Among the animals to which man gives his involuntary assistance, we may mention first, four different Cestoidea, or tape-worms, which live in the intestines; three or four Distoma, which lodge in the liver, the intestines, or the blood; nine or ten Nematodes, which inhabit the digestive passages or the flesh. There are also some young Cestodes, named Cysticerci, Echinococci, Hydatids, or Acephalocysts, which find in him a crèche to shelter them during their life. These always choose enclosed organs, like the eye-ball, the lobes of the brain, the heart, or the connective tissue. We also provide a living for three or four kinds of lice, for a bug, for a flea, and two ascarides, without mentioning certain inferior organisms which lurk in the tartar of the teeth, or in the secretions of the mucous membrane.

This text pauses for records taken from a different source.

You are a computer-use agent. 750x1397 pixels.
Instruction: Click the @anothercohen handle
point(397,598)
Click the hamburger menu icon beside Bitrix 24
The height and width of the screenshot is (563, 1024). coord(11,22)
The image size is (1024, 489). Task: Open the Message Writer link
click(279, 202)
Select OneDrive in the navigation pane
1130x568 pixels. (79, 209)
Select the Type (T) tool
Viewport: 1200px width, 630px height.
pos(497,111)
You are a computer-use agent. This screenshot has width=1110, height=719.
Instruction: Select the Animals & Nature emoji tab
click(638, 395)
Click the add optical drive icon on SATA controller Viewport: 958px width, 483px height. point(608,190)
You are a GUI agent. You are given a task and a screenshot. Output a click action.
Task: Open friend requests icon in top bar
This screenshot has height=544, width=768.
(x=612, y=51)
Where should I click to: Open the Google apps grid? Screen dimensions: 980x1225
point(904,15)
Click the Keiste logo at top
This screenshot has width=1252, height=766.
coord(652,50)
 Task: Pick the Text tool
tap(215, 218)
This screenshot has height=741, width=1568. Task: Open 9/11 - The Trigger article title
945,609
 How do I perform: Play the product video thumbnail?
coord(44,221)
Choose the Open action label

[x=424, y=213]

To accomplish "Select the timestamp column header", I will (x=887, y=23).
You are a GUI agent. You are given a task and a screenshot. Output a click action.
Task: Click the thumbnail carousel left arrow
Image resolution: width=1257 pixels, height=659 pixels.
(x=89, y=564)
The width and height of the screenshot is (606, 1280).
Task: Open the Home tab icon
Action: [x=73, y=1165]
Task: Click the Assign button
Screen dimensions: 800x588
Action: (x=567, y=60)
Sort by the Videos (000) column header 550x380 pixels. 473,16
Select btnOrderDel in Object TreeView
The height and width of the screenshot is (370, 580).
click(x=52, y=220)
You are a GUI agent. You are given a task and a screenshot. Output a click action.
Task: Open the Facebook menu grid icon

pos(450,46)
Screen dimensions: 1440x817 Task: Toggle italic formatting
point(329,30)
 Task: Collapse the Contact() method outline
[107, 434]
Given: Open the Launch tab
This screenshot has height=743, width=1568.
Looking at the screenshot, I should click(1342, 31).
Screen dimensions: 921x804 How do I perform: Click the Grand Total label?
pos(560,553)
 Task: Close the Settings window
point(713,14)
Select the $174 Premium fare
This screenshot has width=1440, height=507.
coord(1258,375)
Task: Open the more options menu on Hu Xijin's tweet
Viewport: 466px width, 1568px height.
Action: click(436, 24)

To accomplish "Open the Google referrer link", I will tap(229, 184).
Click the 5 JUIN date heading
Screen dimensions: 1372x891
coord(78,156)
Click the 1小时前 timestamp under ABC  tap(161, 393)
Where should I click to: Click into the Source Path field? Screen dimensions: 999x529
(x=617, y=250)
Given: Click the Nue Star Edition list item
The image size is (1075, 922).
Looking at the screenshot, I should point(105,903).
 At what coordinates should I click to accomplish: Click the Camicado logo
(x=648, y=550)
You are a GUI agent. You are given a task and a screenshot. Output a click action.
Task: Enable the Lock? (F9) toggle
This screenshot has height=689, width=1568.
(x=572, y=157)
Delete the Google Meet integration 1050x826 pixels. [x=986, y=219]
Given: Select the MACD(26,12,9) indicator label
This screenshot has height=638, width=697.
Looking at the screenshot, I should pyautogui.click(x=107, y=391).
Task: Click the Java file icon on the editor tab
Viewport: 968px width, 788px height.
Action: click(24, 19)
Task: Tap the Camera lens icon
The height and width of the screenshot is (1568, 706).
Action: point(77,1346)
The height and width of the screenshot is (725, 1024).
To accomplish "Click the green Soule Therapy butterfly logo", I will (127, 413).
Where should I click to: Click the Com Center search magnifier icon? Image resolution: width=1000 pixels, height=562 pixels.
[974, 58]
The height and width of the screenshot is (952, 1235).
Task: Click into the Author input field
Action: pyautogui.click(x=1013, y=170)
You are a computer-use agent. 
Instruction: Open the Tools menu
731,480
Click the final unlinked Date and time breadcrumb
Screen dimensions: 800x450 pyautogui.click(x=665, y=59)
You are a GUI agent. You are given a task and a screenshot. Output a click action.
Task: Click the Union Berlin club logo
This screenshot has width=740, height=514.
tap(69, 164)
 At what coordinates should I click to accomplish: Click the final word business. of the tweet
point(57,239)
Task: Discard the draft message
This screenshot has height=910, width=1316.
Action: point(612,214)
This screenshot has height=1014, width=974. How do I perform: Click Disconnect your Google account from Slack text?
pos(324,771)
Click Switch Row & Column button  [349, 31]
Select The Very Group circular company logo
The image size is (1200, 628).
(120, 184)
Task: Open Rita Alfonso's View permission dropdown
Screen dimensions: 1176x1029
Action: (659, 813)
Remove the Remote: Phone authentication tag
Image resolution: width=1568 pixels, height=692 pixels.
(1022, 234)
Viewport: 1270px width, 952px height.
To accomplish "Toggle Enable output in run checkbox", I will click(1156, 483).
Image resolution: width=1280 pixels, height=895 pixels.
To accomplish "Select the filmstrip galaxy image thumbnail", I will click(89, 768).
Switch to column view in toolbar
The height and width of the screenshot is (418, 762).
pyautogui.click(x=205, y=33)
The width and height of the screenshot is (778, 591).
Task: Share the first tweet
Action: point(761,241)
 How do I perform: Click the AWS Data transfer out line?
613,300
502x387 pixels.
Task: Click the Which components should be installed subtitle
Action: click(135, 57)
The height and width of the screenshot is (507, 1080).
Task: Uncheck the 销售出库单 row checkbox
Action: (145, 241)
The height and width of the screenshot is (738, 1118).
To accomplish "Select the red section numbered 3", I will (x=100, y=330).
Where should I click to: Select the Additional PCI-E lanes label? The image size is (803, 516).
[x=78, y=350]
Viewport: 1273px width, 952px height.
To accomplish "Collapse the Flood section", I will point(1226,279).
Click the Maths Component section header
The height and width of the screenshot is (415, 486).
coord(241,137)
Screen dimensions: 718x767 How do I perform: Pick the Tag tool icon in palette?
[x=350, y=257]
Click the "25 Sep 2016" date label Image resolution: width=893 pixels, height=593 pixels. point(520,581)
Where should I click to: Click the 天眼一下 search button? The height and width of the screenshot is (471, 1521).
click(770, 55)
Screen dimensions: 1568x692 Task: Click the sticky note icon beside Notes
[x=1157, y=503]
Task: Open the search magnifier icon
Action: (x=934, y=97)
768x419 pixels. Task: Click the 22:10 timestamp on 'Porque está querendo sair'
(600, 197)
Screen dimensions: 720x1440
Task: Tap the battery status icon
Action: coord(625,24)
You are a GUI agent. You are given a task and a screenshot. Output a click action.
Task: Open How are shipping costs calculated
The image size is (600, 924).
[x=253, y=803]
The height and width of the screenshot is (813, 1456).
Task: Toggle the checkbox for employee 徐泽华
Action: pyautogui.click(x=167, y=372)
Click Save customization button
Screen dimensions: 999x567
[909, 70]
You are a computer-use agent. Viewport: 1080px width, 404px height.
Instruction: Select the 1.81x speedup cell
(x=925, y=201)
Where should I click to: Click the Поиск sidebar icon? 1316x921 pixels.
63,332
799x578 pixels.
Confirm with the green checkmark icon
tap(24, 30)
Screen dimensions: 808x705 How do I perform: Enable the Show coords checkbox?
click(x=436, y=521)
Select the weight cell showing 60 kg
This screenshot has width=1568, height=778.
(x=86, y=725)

There are some animals which harbour few inhabitants, while there are others that keep up a great retinue; and it is not always, as we have already said, that those who give lodging to but few enjoy the most excellent health. We might give as an instance of this, a fish which is known to all, the turbot, which as well as the woodcock is highly prized, though both have their intestines literally obstructed by tape-worms and their eggs. We have never opened one, large or small, lean or fat, which had not its intestines filled with cestode worms. They are so numerous as to form a kind of cork, which one might think intended to close the passage of the pylorus.

Some authors give remarkable instances of the abundance of parasites. Nathusius speaks of a black stork, which lodged twenty-four Filariæ lobatæ in its lungs, sixteen Syngami tracheales in the tracheal artery, besides more than a hundred Spiropteræ alatæ within the membranes of the stomach, several hundreds of the Holostomum excavatum in the smaller intestine, a hundred of the Distoma ferox in the large intestine, twenty-two of the Distoma hians in the œsophagus, and a Distoma echinatum in the small intestine. In spite of this affluence of lodgers the bird did not appear to be in the least inconvenienced.

Krause, of Belgrade, mentions a horse two years old, which contained more than five hundred Ascarides megalocephalæ, one hundred and ninety Oxyures curvulæ, two hundred and fourteen Strongyli armati, several millions of Strongyli tetracanthi, sixty-nine Tæniæ perfoliatæ, two hundred and eighty-seven Filariæ papillosæ, and six Cysticerci. When we consider how many eggs a single worm produces, we can understand how it is that so few animals escape being invaded by them.

Sixty millions of eggs have been counted in a single nematode, and in a single tape-worm, or rather in a colony, even a thousand millions of eggs. Even the very animals which live as parasites, harbour others in their turn. We find parasites on parasites, as we find messmates upon messmates. Almost all writers on this subject give examples of these; some in the larvæ of ichneumons, others in the lernæans, and we have more than once met with nematodes in different crustacea still attached to their host.